Count the lines in the data below that contain the string "dropdown", treating uppercase and lowercase as distinct. Give only the number.

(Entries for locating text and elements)
#####

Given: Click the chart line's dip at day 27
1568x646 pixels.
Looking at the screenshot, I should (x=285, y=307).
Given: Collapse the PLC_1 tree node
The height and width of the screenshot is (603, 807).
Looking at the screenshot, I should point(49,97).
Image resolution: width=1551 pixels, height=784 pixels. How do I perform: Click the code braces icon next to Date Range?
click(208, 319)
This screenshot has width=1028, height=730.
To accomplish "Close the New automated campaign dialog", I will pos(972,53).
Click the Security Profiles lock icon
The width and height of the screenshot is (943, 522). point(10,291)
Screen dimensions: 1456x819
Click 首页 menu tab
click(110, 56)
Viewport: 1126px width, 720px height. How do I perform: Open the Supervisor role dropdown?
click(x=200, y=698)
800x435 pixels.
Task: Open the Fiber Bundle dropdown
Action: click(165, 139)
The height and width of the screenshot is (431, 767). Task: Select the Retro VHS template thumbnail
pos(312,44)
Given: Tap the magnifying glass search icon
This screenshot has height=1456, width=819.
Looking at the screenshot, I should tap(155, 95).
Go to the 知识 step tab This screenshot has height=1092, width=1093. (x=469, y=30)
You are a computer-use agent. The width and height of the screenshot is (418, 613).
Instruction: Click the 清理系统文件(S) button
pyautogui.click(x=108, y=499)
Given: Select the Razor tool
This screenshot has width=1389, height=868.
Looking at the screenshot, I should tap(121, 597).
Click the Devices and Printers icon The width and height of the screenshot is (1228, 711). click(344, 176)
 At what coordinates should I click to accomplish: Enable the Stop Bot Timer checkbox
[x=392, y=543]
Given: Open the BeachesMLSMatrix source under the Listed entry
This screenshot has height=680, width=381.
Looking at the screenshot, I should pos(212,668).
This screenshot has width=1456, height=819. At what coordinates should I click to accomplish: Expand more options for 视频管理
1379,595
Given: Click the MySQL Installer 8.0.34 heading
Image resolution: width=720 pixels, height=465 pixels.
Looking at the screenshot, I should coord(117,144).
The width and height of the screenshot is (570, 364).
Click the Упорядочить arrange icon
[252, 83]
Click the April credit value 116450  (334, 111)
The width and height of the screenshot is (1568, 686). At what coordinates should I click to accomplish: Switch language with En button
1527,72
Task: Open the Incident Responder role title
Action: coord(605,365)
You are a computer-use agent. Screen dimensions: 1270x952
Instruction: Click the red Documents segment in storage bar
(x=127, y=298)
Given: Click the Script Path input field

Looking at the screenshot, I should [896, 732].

#####

Worked solution » 2